Schlafly--political activist, bestselling author, syndicated columnist, radio personality--is often called the grande dame of the conservative movement (she is perhaps best known for her successful campaign to stop passage of the Equal Rights Amendment and founding of the national volunteer organization known as the Eagle Forum). Venker, a.k.a. "No Bull Mom," is author of 7 Myths of Working Mothers and a regular contributor to NewsReal.
In a series of e-mails and telephone conversations over the last few weeks from their offices in St. Louis, Missouri, they weighed in on marriage, divorce and feminism in our society: Why do you claim feminists love divorce?
Phyllis: Their own writings reveal that feminists sought liberation from home, husband, family, childbirth, children, and the role of fulltime homemaker. They wanted to be independent of men and liberated from the duties of marriage and motherhood. So, their first legislative goal was the adoption of easy-to-get divorce. They were behind California's adoption of unilateral divorce, which then spread across the country.
So why do so many marriages fail, not just those of feminists?
Suzanne: Living in a culture in which people break vows easily makes it difficult to keep one's own vows. The modern generation was groomed for an independent life. Marriage and motherhood are not something to which young women have been taught to aspire. Instead the women in their lives tell them to focus solely on their career. The result is women don't think of marriage and motherhood as fulfilling in and of itself. It's silly to think there's something wrong with being in the kitchen--everybody has to eat! Sandra Bullock's claim marriage is the end of who you are is indicative of the modern generation's defeatist attitude toward marriage.
What do you believe is the single biggest obstacle to lasting marriages?

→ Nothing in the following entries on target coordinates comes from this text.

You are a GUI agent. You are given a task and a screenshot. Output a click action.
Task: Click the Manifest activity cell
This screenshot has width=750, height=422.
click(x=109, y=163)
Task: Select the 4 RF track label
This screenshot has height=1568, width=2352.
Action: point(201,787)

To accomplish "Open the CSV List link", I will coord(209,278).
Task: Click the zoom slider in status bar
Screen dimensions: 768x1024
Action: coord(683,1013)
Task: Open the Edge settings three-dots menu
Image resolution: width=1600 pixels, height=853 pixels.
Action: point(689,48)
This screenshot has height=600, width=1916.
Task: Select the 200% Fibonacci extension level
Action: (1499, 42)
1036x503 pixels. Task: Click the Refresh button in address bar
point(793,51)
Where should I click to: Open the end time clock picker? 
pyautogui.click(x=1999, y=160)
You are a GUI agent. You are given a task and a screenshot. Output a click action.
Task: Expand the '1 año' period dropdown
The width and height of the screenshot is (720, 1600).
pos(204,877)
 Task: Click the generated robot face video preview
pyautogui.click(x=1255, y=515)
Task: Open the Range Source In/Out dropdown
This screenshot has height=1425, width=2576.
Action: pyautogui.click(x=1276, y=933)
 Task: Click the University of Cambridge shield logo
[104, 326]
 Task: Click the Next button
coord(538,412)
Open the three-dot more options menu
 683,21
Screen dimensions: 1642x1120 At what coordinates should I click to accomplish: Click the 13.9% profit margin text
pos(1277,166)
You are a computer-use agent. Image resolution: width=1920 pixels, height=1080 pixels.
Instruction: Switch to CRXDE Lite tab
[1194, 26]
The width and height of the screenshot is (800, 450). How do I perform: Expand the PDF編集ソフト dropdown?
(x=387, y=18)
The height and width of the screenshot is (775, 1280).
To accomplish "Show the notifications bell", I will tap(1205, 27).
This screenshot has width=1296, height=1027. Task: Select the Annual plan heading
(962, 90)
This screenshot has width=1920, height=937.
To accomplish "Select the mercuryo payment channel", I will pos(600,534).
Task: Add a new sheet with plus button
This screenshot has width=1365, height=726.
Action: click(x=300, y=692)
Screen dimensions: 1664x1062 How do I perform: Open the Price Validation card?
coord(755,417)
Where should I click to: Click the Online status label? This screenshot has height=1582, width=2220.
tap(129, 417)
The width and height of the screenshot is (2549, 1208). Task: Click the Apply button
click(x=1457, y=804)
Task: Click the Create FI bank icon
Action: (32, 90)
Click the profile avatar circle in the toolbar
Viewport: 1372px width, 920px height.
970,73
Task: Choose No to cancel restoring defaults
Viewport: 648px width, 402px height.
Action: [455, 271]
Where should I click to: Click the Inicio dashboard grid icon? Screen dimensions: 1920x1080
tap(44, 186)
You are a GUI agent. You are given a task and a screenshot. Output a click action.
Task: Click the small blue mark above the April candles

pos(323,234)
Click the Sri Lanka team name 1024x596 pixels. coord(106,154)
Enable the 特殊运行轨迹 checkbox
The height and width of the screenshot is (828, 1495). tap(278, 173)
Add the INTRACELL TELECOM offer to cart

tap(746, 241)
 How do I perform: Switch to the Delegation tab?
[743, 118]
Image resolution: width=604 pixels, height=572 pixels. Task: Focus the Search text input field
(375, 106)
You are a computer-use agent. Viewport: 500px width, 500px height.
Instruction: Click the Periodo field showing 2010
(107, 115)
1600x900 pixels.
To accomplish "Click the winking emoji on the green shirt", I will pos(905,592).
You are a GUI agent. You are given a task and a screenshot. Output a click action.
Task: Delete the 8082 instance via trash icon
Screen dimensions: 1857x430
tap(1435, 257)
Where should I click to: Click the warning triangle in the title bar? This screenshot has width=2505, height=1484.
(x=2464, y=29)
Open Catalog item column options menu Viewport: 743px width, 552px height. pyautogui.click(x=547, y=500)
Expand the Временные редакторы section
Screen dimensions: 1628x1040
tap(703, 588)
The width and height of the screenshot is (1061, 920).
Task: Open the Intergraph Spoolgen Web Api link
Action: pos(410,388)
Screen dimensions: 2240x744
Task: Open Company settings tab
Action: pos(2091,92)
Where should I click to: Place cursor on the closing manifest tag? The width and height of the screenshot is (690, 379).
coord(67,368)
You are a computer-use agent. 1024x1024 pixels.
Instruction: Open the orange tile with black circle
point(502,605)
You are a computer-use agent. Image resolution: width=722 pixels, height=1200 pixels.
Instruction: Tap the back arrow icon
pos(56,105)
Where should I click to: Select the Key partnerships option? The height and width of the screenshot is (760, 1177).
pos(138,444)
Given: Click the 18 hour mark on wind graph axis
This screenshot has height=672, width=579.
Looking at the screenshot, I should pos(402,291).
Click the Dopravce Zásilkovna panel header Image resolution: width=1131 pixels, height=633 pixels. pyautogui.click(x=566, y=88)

Suzanne: Americans' attitude. We have this notion that "Hey, we can always get divorced if it doesn't work out." This is in stark contrast to the attitude in previous generations, where marriage was assumed to be a lifelong, irrevocable commitment. In my twenties, I had what we now call a "starter marriage": one that lasts less than five years and does not produce children. My ex-husband and I both had considerable doubts, and I distinctly recall our conversation, before we got married, about the fact that we could always get divorced. How pitiful is that?